TASK TO COMPLETE:
Read the records and gather each line that includes "green".

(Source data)
+++
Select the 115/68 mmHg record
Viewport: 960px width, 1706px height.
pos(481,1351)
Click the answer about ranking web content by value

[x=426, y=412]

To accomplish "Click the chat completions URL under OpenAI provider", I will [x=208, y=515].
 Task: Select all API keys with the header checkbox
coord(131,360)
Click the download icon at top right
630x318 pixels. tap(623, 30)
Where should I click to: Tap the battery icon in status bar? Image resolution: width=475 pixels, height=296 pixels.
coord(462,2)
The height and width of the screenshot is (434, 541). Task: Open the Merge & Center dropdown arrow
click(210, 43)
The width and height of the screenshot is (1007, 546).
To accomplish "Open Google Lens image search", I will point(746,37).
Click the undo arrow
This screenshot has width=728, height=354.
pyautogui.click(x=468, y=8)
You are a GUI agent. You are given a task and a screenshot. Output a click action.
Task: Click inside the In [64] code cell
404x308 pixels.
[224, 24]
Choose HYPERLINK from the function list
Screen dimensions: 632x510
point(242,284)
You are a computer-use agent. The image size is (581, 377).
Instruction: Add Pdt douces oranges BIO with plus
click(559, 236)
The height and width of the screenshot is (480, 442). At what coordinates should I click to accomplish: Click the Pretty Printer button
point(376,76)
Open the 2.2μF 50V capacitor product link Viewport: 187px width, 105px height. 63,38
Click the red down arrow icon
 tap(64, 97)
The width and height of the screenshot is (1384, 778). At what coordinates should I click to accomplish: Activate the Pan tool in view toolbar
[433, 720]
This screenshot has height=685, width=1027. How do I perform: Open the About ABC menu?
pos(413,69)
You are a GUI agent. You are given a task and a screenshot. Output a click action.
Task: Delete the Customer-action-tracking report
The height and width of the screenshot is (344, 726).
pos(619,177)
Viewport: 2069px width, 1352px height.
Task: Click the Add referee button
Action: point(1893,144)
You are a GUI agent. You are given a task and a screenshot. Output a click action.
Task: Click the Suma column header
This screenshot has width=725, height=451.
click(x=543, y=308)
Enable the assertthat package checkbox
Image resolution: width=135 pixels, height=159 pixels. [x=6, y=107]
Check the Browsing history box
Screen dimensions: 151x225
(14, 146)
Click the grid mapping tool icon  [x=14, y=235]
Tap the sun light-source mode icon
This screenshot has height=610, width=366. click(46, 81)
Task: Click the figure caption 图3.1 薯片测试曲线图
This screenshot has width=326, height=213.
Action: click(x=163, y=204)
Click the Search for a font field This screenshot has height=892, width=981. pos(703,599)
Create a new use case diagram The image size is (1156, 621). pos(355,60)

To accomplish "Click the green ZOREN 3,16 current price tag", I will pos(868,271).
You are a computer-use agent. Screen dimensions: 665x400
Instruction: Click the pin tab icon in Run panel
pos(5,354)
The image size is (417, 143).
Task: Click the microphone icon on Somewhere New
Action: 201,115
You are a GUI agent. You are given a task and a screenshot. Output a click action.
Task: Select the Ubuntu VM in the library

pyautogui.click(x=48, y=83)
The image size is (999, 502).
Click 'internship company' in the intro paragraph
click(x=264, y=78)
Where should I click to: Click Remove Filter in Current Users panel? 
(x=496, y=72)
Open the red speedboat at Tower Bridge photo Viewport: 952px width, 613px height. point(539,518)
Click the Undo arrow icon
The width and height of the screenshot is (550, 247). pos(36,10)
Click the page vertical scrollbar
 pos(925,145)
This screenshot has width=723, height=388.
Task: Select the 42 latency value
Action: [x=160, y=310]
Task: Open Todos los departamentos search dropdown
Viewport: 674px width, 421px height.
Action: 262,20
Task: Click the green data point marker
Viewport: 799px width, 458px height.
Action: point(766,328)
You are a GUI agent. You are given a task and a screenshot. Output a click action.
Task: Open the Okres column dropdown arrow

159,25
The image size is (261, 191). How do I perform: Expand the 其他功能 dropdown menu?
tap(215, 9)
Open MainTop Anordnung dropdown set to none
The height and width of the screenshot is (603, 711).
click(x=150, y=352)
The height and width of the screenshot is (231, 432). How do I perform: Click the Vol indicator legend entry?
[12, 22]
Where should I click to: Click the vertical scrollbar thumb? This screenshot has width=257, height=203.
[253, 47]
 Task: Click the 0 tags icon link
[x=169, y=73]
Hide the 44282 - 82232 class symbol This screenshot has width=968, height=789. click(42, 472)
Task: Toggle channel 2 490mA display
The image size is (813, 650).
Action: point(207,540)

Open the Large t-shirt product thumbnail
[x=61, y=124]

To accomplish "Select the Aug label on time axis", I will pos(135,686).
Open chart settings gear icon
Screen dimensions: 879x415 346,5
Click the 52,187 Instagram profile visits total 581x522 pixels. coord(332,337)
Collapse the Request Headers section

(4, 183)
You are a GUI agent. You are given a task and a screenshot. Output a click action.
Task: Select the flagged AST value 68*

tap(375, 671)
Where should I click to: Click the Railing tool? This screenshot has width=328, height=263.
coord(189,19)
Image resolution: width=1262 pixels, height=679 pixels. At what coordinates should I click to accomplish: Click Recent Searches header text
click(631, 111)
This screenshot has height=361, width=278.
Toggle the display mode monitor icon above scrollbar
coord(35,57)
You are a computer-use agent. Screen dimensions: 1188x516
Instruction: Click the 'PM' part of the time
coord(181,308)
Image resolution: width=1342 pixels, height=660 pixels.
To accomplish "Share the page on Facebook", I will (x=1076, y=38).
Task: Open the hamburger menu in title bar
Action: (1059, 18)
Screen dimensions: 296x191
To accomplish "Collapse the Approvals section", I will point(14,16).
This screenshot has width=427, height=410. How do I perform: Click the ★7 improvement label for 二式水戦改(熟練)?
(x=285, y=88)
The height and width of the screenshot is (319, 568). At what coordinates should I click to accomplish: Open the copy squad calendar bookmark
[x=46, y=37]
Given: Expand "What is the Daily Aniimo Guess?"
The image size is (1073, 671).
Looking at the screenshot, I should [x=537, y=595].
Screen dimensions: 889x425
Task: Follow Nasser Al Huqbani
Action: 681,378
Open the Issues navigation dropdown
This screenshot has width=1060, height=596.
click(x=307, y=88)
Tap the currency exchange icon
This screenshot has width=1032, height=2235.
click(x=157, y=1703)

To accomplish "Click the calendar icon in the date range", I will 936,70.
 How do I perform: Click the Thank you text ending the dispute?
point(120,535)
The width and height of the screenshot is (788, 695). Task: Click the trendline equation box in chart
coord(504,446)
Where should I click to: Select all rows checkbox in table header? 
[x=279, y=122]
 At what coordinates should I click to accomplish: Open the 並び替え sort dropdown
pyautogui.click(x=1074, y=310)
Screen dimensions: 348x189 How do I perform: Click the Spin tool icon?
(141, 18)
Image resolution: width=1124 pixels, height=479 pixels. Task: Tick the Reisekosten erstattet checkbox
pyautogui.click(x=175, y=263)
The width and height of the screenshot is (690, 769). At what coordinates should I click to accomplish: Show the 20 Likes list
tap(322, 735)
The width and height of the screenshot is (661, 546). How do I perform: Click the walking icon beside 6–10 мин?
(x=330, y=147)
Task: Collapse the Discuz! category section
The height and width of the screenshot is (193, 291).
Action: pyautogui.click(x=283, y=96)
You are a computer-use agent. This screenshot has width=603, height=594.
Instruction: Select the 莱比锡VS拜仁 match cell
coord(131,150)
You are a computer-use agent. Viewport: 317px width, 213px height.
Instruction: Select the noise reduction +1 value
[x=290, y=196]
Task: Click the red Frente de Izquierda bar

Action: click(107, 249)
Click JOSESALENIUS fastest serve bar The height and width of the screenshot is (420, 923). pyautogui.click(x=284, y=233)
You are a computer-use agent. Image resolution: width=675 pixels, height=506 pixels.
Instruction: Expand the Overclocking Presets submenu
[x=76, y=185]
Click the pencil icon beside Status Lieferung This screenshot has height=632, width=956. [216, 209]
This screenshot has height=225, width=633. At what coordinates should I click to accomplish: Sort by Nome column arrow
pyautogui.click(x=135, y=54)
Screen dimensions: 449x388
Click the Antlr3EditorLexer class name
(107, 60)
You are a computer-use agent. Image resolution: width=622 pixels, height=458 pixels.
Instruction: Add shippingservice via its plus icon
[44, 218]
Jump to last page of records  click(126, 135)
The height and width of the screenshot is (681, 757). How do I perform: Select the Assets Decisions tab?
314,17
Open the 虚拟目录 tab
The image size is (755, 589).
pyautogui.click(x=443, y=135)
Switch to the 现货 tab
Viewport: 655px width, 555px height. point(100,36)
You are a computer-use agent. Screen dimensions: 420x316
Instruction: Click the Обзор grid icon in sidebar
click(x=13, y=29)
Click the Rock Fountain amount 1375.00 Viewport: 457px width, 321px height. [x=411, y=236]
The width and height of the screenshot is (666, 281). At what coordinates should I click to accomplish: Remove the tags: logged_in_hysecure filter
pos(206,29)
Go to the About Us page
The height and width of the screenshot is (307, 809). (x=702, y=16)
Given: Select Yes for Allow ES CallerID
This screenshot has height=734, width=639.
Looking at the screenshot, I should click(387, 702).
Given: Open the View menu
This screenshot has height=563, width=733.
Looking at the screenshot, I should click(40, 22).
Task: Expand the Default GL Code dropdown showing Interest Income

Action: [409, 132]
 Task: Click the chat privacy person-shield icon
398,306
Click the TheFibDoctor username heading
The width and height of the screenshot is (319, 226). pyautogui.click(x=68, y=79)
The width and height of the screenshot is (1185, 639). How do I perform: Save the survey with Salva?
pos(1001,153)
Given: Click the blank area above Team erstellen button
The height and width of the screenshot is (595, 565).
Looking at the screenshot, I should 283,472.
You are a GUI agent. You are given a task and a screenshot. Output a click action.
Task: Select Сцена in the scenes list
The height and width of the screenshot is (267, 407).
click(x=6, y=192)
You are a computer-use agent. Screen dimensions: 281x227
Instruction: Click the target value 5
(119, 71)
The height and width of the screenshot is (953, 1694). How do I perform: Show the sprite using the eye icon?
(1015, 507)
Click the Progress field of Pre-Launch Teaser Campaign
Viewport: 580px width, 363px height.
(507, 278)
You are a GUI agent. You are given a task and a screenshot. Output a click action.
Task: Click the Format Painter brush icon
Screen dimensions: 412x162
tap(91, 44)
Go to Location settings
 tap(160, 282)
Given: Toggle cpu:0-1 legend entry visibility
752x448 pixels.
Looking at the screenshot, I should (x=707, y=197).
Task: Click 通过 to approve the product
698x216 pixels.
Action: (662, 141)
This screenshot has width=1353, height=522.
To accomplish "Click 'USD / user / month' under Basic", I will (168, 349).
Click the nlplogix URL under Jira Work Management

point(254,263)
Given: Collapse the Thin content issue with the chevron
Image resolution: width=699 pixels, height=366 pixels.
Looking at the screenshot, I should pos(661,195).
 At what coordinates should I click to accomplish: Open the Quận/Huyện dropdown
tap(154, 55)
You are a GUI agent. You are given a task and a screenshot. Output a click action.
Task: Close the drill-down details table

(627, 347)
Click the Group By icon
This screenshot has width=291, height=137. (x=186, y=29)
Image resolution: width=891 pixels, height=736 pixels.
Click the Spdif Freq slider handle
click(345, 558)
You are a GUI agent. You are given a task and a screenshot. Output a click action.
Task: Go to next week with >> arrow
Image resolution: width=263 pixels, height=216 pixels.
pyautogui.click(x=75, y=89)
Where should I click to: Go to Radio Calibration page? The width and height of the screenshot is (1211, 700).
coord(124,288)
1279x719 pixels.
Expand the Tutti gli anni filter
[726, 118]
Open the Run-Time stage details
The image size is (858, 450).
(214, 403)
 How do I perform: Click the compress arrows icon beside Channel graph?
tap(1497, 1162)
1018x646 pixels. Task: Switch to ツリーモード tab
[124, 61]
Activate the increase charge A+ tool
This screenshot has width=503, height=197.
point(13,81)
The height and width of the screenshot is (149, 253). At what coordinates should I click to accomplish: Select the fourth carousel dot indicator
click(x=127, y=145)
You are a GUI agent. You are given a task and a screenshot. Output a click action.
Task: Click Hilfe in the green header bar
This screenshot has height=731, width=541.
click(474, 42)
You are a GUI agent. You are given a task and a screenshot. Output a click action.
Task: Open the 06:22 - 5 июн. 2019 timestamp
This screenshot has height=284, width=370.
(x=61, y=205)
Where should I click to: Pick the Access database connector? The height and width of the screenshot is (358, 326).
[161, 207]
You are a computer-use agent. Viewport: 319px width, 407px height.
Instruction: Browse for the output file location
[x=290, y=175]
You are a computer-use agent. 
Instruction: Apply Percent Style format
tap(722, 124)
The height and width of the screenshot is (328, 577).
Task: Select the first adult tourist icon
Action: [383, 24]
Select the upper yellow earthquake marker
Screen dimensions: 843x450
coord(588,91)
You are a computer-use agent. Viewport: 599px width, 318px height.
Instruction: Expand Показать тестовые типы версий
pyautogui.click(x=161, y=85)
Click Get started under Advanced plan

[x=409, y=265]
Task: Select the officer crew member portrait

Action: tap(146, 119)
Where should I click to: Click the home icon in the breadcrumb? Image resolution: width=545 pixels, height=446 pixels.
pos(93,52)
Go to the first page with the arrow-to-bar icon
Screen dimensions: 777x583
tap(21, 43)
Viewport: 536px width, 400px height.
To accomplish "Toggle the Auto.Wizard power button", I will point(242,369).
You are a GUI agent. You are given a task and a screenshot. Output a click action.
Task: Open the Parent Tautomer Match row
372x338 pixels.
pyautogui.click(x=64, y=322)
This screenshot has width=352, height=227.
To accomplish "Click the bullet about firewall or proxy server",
+++
EXERCISE RESPONSE:
To accomplish "Click the green ZOREN 3,16 current price tag", I will pos(868,271).
Task: Click the green data point marker
Task: Click Hilfe in the green header bar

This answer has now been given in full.